• Exercise instructions: Restate, word for word, the lines from the opening line of the data through the line containing "Tap the Wi-Fi", both included, and nothing else.
--------------------------------------------------
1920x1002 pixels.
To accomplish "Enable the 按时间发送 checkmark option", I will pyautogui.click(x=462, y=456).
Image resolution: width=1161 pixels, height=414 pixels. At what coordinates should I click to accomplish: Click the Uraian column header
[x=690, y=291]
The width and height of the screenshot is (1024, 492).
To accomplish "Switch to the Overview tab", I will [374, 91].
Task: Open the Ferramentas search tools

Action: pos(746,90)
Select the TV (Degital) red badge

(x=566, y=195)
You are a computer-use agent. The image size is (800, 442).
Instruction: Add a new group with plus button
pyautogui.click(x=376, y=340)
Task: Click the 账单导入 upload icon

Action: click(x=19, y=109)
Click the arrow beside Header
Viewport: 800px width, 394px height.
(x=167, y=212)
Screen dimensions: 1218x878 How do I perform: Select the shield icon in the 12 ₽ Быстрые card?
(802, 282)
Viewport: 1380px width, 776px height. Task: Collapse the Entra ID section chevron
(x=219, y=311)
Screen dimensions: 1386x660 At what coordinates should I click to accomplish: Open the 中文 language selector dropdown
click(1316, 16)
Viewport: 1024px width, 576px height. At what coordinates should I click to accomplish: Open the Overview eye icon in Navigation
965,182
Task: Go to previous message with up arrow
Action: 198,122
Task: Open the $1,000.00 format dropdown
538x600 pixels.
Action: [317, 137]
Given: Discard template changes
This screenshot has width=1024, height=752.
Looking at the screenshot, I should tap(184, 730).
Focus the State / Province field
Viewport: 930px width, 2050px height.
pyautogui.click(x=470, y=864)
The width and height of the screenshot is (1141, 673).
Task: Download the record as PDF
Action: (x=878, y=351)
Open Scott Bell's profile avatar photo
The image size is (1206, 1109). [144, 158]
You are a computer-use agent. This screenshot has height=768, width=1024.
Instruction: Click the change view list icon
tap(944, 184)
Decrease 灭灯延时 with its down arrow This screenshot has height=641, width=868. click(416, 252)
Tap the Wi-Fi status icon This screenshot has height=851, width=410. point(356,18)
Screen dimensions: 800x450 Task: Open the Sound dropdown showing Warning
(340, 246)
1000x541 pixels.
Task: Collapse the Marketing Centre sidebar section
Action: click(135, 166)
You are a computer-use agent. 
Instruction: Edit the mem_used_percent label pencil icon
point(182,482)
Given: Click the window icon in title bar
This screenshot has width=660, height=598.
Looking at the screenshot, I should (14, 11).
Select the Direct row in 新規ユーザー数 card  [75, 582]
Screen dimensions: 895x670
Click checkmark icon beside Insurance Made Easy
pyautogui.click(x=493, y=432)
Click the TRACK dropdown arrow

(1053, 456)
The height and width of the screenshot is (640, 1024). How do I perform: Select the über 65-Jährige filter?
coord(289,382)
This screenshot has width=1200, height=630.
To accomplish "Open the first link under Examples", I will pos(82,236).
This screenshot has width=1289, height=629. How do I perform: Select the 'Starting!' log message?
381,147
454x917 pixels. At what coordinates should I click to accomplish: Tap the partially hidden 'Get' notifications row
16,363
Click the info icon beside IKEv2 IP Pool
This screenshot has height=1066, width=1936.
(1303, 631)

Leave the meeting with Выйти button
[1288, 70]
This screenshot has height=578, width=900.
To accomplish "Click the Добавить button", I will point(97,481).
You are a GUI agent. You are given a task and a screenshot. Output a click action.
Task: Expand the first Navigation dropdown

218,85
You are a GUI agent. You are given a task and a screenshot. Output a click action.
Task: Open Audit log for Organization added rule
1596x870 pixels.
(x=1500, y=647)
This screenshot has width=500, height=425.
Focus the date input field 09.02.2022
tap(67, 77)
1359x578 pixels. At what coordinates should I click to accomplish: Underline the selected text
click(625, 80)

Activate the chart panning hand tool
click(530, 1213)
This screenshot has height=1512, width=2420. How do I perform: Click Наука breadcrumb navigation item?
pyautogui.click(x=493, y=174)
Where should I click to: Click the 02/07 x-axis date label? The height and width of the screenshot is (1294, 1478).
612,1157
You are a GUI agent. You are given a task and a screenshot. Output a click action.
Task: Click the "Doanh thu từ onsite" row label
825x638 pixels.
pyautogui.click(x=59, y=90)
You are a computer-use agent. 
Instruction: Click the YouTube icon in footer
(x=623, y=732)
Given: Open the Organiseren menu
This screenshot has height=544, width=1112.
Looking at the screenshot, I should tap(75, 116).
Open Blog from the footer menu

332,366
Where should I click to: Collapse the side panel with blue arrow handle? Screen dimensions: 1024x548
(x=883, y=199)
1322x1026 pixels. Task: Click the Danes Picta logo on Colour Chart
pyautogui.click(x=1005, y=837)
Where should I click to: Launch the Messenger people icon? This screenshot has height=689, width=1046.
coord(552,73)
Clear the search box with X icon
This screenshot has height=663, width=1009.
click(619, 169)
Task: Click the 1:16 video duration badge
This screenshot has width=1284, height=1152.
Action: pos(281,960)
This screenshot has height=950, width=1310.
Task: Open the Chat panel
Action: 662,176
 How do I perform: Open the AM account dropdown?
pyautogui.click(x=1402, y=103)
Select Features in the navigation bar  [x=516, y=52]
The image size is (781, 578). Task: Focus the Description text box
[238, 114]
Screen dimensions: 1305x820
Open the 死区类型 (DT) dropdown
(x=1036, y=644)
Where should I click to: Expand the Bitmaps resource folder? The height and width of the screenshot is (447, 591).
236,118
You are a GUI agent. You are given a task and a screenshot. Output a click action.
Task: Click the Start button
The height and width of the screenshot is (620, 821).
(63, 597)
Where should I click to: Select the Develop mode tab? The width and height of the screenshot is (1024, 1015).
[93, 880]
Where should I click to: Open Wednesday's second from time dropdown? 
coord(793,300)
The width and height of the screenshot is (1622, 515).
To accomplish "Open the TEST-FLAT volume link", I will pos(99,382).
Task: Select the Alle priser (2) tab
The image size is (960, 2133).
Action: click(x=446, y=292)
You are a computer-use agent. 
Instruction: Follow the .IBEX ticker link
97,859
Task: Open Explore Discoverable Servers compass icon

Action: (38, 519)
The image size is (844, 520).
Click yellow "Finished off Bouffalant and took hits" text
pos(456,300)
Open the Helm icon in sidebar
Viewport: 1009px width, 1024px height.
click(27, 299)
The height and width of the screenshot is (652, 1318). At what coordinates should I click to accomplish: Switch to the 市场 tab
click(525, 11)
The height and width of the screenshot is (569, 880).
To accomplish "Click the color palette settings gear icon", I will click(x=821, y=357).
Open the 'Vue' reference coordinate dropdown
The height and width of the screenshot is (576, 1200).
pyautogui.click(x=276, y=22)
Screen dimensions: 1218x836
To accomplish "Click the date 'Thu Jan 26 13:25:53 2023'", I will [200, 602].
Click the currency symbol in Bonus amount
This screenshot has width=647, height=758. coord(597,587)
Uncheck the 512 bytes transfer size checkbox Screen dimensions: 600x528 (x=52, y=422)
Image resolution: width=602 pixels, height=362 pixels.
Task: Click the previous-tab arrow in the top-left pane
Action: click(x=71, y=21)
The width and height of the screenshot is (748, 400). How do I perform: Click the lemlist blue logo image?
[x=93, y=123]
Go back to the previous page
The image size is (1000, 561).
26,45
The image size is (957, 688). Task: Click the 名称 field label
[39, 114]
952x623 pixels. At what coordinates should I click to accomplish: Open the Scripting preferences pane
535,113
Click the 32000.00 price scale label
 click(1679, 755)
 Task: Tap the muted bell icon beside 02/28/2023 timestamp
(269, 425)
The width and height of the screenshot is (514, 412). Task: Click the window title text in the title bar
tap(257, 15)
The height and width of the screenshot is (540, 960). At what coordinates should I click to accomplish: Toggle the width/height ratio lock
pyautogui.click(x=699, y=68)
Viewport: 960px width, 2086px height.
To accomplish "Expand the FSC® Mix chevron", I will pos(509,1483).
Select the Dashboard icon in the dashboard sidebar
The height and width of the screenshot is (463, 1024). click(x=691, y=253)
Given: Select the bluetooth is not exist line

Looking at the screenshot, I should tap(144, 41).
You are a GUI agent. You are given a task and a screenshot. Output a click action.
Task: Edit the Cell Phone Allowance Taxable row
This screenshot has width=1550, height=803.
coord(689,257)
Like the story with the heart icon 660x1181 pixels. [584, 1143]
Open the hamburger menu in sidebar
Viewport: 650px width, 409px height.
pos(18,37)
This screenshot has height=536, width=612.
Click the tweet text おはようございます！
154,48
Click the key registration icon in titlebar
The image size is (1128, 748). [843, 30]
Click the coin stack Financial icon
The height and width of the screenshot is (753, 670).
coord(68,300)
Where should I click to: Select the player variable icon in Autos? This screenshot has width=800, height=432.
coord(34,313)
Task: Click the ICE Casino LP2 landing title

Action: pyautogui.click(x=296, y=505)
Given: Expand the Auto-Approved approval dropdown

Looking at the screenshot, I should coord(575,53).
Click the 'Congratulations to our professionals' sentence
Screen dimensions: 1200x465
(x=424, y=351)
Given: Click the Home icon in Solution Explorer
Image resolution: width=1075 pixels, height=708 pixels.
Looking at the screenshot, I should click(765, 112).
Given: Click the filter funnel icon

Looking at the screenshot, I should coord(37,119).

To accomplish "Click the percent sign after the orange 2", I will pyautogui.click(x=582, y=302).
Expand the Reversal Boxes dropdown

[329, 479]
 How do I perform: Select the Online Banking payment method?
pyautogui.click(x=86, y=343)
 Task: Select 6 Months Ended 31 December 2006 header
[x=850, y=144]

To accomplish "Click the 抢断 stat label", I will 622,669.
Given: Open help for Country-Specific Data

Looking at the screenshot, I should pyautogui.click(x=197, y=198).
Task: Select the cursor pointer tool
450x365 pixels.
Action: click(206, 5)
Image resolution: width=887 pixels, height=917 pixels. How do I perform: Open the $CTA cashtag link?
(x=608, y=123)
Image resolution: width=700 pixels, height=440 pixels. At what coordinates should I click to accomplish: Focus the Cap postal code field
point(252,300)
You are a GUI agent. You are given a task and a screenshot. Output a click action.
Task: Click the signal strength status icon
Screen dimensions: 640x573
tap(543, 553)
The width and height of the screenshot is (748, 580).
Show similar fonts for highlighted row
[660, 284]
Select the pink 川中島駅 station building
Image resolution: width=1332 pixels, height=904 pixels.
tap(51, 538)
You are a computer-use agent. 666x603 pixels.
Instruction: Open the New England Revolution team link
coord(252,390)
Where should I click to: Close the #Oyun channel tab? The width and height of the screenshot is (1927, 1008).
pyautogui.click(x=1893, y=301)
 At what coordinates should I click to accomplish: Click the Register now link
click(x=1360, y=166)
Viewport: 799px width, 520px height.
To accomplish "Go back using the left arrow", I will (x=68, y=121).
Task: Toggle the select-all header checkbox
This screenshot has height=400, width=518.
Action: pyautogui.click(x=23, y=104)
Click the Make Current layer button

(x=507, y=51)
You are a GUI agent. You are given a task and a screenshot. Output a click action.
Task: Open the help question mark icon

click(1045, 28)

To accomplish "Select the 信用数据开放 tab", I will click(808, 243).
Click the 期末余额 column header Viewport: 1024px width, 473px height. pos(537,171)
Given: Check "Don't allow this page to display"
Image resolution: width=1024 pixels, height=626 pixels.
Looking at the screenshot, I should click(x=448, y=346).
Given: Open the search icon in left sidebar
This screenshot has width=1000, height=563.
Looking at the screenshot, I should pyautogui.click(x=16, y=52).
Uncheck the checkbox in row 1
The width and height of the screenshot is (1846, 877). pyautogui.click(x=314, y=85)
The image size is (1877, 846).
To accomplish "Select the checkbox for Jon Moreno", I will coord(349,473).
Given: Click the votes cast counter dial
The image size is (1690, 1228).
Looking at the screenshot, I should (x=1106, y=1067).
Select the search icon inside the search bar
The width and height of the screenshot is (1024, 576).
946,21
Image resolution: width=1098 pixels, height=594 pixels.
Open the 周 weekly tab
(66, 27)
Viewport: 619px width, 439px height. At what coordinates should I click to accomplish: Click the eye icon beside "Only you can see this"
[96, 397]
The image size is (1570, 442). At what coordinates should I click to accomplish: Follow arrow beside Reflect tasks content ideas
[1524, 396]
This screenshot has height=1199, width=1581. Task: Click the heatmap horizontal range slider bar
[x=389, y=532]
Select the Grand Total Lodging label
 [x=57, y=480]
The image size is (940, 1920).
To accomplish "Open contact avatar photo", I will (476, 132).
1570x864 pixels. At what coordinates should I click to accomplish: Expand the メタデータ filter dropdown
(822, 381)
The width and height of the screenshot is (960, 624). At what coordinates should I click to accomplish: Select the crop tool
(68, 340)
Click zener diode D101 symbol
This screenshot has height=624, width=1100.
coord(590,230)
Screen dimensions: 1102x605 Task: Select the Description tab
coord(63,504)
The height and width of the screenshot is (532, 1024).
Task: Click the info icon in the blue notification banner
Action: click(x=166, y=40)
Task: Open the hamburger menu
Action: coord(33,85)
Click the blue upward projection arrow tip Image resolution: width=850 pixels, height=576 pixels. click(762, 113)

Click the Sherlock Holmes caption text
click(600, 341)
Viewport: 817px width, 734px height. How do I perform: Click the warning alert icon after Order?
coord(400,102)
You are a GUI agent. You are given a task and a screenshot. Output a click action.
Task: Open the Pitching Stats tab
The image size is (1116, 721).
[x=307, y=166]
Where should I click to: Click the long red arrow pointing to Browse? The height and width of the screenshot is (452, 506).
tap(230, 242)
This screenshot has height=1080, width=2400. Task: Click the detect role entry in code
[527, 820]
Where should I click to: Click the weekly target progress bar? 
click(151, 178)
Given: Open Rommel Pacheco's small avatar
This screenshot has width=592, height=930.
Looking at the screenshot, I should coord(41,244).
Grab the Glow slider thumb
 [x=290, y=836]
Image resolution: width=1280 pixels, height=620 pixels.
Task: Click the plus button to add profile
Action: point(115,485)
--------------------------------------------------
• Result of this exercise:
1920x1002 pixels.
To accomplish "Enable the 按时间发送 checkmark option", I will pyautogui.click(x=462, y=456).
Image resolution: width=1161 pixels, height=414 pixels. At what coordinates should I click to accomplish: Click the Uraian column header
[x=690, y=291]
The width and height of the screenshot is (1024, 492).
To accomplish "Switch to the Overview tab", I will [374, 91].
Task: Open the Ferramentas search tools

Action: pos(746,90)
Select the TV (Degital) red badge

(x=566, y=195)
You are a computer-use agent. The image size is (800, 442).
Instruction: Add a new group with plus button
pyautogui.click(x=376, y=340)
Task: Click the 账单导入 upload icon

Action: click(x=19, y=109)
Click the arrow beside Header
Viewport: 800px width, 394px height.
(x=167, y=212)
Screen dimensions: 1218x878 How do I perform: Select the shield icon in the 12 ₽ Быстрые card?
(802, 282)
Viewport: 1380px width, 776px height. Task: Collapse the Entra ID section chevron
(x=219, y=311)
Screen dimensions: 1386x660 At what coordinates should I click to accomplish: Open the 中文 language selector dropdown
click(1316, 16)
Viewport: 1024px width, 576px height. At what coordinates should I click to accomplish: Open the Overview eye icon in Navigation
965,182
Task: Go to previous message with up arrow
Action: 198,122
Task: Open the $1,000.00 format dropdown
538x600 pixels.
Action: [317, 137]
Given: Discard template changes
This screenshot has width=1024, height=752.
Looking at the screenshot, I should tap(184, 730).
Focus the State / Province field
Viewport: 930px width, 2050px height.
pyautogui.click(x=470, y=864)
The width and height of the screenshot is (1141, 673).
Task: Download the record as PDF
Action: (x=878, y=351)
Open Scott Bell's profile avatar photo
The image size is (1206, 1109). [144, 158]
You are a computer-use agent. This screenshot has height=768, width=1024.
Instruction: Click the change view list icon
tap(944, 184)
Decrease 灭灯延时 with its down arrow This screenshot has height=641, width=868. click(416, 252)
Tap the Wi-Fi status icon This screenshot has height=851, width=410. point(356,18)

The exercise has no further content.